- **Data for this task**:
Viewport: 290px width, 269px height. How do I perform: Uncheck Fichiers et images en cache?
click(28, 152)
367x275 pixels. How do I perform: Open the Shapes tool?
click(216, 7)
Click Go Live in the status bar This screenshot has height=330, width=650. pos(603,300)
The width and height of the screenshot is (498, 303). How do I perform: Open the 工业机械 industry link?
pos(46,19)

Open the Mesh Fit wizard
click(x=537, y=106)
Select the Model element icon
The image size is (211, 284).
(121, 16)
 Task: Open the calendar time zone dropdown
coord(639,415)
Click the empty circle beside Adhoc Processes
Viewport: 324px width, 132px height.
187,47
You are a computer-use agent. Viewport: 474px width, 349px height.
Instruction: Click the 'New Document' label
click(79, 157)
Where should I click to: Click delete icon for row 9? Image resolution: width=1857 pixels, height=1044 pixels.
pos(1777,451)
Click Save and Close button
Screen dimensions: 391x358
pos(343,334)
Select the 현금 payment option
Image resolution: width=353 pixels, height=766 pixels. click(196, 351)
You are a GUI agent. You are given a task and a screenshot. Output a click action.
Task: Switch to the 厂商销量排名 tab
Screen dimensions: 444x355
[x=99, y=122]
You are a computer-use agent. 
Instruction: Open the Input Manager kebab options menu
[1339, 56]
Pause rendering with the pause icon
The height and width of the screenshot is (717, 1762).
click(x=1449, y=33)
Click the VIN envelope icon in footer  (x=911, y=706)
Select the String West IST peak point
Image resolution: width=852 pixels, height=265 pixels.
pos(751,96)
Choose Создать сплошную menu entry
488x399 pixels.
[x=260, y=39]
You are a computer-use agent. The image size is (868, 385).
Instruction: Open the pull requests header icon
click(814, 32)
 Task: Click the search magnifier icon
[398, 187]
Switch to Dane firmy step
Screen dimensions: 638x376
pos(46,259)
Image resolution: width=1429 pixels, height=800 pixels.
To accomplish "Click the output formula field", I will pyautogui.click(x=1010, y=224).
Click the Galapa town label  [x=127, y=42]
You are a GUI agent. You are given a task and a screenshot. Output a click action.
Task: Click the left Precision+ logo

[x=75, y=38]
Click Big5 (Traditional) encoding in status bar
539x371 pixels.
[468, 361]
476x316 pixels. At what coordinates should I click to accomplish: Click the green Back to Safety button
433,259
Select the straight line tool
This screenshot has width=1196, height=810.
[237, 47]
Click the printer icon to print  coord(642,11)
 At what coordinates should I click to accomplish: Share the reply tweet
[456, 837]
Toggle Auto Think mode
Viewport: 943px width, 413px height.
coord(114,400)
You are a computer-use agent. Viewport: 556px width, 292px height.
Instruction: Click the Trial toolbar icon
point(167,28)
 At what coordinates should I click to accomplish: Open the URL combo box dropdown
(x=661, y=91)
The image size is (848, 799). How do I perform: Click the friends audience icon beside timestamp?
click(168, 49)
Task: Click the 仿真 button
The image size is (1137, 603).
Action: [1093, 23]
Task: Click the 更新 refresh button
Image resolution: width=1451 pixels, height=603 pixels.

- **What you are asked to do**:
Show all lines from the data that contain "agent".

- **Task output**:
You are a computer-use agent. Viewport: 474px width, 349px height.
You are a GUI agent. You are given a task and a screenshot. Output a click action.
You are a computer-use agent. 
You are a computer-use agent. The image size is (868, 385).
You are a GUI agent. You are given a task and a screenshot. Output a click action.
You are a computer-use agent. Viewport: 556px width, 292px height.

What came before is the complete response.